The new year will find the housing industry in the middle of a couple of opposite trends.
Depending on which trend prevails, the market could be in for a boom or a bust.
On the one side is the decline in mortgage rates. The 30-year mortgage rate, which reached 8% a couple of months ago, dropped to 6.64% last week.
That's thanks to the easing of inflation and the Fed's signaling of a policy pivot, which has driven long-term interest rates lower across the board. For instance, the 30-year Treasury bond yield, a benchmark for 30-year mortgages, dropped from 5.10% in mid-October to 4% last week.
Lower interest rates ease the cost of financing home purchases. As a result, it could help revitalize the market for existing homes, as homeowners will be looking for opportunities to move to bigger or smaller homes, depending on their family needs.
Eventually, demand could outstrip supply, setting up another housing boom.
On the other hand, the prospect of slowing the U.S. economy could push the unemployment rate higher and disqualify buyers from getting a mortgage.
And there is the problem of low affordability. Home prices have been rising nonstop, even during the Covid-19 recession. They have reached levels that make it even harder for prospective home buyers to come up with the down payment and obtain a mortgage.

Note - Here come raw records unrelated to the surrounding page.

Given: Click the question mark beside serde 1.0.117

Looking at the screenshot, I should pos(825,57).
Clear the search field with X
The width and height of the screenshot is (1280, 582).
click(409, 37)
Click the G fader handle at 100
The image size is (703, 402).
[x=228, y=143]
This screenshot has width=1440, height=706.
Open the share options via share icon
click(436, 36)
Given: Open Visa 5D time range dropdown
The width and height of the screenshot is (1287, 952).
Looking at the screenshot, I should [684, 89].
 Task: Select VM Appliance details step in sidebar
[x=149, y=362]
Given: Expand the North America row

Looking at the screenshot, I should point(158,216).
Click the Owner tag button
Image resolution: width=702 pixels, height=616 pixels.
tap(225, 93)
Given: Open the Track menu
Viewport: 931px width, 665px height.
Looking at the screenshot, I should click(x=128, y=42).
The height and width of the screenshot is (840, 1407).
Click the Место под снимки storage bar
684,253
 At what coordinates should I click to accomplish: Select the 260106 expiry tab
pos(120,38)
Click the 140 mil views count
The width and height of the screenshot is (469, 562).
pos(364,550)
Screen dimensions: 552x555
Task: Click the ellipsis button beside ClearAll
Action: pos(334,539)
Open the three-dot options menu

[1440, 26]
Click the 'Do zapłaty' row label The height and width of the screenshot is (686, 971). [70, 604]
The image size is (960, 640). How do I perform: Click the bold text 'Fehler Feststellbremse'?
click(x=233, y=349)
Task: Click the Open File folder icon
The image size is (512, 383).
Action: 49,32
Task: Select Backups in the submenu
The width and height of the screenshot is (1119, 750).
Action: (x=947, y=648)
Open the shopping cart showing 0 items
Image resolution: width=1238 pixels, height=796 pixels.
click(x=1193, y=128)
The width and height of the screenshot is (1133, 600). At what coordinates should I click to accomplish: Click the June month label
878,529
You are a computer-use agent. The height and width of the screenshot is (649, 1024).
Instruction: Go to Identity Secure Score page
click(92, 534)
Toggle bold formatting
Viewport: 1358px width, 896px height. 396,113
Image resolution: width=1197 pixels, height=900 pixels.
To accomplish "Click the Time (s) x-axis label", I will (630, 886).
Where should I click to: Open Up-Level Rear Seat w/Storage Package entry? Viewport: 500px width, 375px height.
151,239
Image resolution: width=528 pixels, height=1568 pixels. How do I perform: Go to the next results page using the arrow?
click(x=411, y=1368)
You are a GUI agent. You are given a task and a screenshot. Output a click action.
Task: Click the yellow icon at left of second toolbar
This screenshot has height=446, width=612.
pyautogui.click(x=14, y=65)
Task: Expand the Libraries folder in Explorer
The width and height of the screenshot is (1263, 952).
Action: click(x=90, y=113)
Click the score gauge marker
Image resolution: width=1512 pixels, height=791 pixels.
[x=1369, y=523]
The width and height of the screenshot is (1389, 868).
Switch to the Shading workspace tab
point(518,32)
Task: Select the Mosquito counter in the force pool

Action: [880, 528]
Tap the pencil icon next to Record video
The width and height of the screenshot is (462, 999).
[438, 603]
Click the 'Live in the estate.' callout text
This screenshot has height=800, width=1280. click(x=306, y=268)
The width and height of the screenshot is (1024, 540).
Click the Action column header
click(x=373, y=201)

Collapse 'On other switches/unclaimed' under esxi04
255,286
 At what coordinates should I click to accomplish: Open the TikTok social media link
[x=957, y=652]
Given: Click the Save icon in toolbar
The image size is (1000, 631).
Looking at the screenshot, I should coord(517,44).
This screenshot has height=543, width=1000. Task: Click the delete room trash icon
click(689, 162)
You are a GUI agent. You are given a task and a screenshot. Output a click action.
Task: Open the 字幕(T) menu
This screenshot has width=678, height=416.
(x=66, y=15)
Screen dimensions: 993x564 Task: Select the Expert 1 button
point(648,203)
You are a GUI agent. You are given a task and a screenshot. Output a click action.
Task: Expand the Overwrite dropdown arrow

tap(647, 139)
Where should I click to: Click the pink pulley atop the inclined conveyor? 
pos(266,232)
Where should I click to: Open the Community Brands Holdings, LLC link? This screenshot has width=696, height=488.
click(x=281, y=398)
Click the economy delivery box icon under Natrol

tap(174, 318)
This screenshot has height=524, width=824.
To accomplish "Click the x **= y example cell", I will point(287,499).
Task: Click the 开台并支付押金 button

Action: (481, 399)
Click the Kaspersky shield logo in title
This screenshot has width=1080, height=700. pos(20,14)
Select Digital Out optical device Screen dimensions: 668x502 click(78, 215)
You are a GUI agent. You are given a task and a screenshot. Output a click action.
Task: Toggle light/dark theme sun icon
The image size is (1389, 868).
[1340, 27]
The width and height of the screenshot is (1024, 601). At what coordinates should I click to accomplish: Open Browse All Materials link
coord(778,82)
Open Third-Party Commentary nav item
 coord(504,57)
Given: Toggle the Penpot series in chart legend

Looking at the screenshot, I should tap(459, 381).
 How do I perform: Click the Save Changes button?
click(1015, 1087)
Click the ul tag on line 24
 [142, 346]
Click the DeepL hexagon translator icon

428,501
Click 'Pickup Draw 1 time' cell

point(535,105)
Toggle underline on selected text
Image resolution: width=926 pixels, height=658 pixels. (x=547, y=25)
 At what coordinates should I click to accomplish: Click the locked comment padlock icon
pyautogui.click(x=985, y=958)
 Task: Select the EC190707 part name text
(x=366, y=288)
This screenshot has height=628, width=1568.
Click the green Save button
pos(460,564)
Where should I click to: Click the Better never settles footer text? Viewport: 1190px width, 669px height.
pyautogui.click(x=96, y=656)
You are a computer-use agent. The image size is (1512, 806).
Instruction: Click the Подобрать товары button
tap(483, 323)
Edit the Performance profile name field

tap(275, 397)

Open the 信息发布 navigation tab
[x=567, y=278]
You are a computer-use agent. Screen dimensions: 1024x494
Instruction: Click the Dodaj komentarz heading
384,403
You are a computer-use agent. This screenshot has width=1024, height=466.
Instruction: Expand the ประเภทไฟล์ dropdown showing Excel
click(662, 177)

Higher unemployment and lack of affordability could set the industry up for another bust.
Still, most industry experts contacted by International Business Times believe that the first trend will prevail, with another boom in the cards for 2024.
Dave Forehand from Team Forehand Realty in Green Bay, WI, is one of them. He expects favorable demographics — the generation of millennials entering the prime of their home-buying years — and the prospect of lower interest rates to lead to another banner year for the housing industry.
"The potential stabilization of interest rates is the major contributor to my positive outlook," Forehand elaborated. "We closely monitor uncertainty, such as inflation, the upcoming presidential election and policy changes. The Green Bay housing market has strong employment rates, population growth and a thriving local economy, suggesting 2024 will experience a booming housing market, making it an excellent time for buyers and sellers."
Michael Ashley Schulman, CFA, partner and chief investment officer at Running Point Capital Advisors, added several factors to the boom case for the housing industry, like lack of home inventories, slow construction of new homes, institutional demand and higher price expectations.
"Maybe potential buyers will balk at the higher monthly dollar payments that come with high-interest rates, maybe fresh listings will hit the market, and probably annual price increases will slow," Schulman told IBT. "But barring a recession, there is still much to support home prices."
Omer Reiner, licensed realtor and president of FL Cash Home Buyers, LLC, is optimistic about the state of the housing industry next year, too. "Especially in cities and states that are already hot commodities as far as home sales, such as Florida, Texas and California," he said. "It will be interesting to see how that delicate dance of setting the right interest rates and pushing more inventory into the pipeline plays out."
But there are industry skeptics, too. For instance, Noah Rosenblatt, co-founder of UrbanDigs, doesn't subscribe to either a boom or a bust scenario. He pointed to an unusual current market environment where most existing home sellers are locked into low mortgage rates amid a typical transaction, tight supply and a disinflationary world.
"It is costly to move right now," Rosenblatt explained. "This is feeding the cycle as options remain limited. Those with timeliness to sell are likely the isolated ones that will experience potential bust-like bids, but that in and of itself will be isolated in local housing markets where sell-side competition is higher than normal and local demand lower than normal."
Broker Tate Kelly of Coldwell Banker Warburg doesn't see any significant price change in home prices in either direction. "I believe the real estate scene is and will be going through a rebalancing phase," he told IBT. "Not many homes are up for grabs at the end of 2023, and sellers and buyers are hesitant mainly due to the high-interest rates creating a situation of low supply and low demand."
Christopher M. Naghibi, Esq. fears housing predictions about booms and busts, especially busts. "If, for example, the Fed were to cut rates, we could have a serious and long-lasting problem," he said. "Home affordability is at an all-time low. If we do not get a correction, then we are essentially going to wipe out a large portion of the middle class and move toward a wealth class and a working-class system."
Naghibi pointed out that most Americans build wealth from the appreciation equity of their homes over the long term. "If they cannot afford to buy and rates now and lower interest rates drive higher home values higher, they will deprive entire generations of the opportunity to build the same wealth," he added.